Applying these rules and definitions to the instant case. the ambiguity, if any, arises in connection with the "Scope of the Work" detailed in the written contract, and whether it encompassed refinishing the wall area of the old building. The scope of the refinishing work was defined only in specification No. 3, Job No. 160, Sheet No. A-1, supra.
The company contends that specification No. 3 is susceptible of only one interpretation, namely, that the entire surface from which stucco had been removed by Ladum was to be refinished to match the new building, as well as refinishing and repairing the mullions and window sills.
Ladum contends that specification No. 3 refers only to repairs and refinishing in preparation for the final refinishing process, after the demolition and stucco removal had been completed.
The trial court, in applying the rules above announced to the issue presented, concluded that the contract was susceptible of two or more meanings and was, therefore, ambiguous.
After the court made its legal determination that the contract was ambiguous, it considered extrinsic evidence to resolve the ambiguity. The limited bid submitted by Ladum on December 9, 1960, expressly did not include the refinishing work on the wall area. The consideration in the written contract was within 50 cents of the amount of Ladum's limited bid. No reasonable explanation was advanced by the company to sustain its contention that the refinishing work (the reasonable cost of which exceeded the amount of the demolition bid) was subsequently included in the written contract without increasing the amount to be paid to Ladum.

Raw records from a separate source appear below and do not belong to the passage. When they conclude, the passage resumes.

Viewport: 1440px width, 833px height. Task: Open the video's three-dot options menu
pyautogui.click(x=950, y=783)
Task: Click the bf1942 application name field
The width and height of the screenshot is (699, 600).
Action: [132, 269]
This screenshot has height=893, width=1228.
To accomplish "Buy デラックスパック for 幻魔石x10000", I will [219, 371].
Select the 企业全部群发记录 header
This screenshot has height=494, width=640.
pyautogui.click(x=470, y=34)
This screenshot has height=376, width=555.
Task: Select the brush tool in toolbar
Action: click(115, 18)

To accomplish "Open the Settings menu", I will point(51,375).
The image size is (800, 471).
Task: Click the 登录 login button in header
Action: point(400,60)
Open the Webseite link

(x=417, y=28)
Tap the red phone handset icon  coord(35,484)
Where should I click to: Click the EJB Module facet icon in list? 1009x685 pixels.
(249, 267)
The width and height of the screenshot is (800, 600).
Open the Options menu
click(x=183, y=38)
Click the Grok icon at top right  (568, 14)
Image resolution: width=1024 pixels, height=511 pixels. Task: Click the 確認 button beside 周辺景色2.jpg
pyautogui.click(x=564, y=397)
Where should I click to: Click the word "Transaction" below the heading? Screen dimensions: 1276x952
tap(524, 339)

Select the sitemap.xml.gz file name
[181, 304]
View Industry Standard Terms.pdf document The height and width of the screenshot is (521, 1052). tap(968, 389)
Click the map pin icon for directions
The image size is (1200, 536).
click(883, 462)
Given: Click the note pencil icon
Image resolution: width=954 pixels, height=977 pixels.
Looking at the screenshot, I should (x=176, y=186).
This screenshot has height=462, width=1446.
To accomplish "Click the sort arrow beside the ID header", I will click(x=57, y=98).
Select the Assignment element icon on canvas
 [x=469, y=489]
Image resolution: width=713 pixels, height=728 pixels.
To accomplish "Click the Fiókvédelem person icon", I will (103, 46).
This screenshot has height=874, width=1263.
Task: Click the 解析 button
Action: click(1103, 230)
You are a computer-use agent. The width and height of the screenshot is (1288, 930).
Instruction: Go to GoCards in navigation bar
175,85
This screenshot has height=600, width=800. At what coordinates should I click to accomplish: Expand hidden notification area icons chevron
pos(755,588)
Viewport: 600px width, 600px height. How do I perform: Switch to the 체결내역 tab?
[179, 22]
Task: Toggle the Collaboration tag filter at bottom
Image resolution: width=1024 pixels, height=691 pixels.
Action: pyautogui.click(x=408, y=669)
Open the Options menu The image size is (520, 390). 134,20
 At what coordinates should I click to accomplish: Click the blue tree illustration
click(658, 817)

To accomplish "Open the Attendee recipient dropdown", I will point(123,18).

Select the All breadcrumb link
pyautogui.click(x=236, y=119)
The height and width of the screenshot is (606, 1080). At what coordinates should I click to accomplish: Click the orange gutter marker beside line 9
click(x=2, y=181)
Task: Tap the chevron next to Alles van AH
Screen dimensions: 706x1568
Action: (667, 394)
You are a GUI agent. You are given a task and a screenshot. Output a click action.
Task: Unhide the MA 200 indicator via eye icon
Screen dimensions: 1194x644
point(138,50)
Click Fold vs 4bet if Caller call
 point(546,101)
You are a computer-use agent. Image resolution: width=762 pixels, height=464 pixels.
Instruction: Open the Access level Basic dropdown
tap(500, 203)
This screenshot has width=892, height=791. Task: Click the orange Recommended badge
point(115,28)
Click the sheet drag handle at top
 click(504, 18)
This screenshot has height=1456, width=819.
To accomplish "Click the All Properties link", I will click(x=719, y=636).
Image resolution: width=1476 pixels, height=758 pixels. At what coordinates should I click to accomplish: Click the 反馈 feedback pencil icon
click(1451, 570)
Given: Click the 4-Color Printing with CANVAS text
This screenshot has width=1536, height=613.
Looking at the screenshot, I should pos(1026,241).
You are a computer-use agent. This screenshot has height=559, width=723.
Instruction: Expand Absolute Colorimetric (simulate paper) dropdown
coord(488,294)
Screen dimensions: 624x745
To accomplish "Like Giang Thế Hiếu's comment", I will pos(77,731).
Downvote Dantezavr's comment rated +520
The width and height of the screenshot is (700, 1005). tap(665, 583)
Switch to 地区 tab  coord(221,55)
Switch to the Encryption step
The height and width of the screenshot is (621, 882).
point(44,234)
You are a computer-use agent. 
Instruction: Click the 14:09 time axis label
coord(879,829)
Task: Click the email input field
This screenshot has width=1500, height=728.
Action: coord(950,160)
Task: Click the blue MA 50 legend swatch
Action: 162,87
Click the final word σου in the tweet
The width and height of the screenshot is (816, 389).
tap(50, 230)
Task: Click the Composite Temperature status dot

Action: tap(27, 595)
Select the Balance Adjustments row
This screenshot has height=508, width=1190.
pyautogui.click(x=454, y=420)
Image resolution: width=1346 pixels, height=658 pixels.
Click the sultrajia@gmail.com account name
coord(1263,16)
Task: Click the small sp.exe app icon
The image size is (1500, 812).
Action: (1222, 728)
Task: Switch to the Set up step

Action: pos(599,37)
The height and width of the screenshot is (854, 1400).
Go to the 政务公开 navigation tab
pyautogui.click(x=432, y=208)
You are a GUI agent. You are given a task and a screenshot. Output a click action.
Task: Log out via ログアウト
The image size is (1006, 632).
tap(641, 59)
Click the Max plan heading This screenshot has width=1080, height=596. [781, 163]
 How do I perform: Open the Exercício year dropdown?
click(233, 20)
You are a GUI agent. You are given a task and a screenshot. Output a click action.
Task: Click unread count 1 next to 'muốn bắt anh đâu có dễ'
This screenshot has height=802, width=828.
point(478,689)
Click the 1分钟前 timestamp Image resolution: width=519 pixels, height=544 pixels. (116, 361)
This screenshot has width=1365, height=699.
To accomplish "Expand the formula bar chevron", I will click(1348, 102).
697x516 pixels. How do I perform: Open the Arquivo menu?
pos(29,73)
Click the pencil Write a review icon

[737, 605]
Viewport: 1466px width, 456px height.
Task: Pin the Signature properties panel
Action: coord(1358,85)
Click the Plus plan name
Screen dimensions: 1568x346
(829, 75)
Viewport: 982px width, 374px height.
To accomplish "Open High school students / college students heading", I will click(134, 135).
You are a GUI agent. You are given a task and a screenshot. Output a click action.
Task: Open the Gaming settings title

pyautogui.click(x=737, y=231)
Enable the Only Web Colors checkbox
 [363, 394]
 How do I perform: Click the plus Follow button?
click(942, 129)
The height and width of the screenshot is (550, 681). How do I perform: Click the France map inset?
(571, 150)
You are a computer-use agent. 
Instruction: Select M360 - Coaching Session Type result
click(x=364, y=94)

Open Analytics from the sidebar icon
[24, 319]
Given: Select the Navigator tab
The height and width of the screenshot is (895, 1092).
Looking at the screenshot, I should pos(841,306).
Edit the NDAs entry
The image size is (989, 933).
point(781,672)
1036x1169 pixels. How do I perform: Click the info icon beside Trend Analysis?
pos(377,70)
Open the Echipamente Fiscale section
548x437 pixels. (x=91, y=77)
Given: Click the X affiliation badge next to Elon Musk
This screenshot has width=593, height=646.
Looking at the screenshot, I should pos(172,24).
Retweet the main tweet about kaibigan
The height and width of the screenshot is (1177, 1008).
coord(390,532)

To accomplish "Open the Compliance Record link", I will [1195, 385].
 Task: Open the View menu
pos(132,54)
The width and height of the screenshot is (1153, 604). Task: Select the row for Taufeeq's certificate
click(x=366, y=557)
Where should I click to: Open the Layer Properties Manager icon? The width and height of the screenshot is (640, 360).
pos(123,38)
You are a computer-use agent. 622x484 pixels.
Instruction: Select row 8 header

Mar. 1966] OROVILLE GROWERS v. MINN. INS. CO. 117
Further, the language in item D, supra, of Ladum's limited bid (which specifically did not include the refinishing work on the wall area) was adopted nearly verbatim in specification No. 3, supra, of the written contract. Since the details in item D of Ladum's limited bid did not include the "wall finish," it follows that specification No. 3 of the contract, being in the same language, likewise did not encompass it.
 The trial court did not err in its determination that the contract was ambiguous, and extrinsic evidence may be considered to resolve an ambiguity. Hastings v. Continental Food Sales, 60 Wn.2d 820, 376 P.2d 436 (1962); State Bank of Wilbur v. Phillips, supra.
We find no merit in the company's remaining assignments of error.
The judgment is affirmed.
DONWORTH, FINLEY, and HAMILTON, JJ., and LANGENBACH, J. Pro Tem., concur.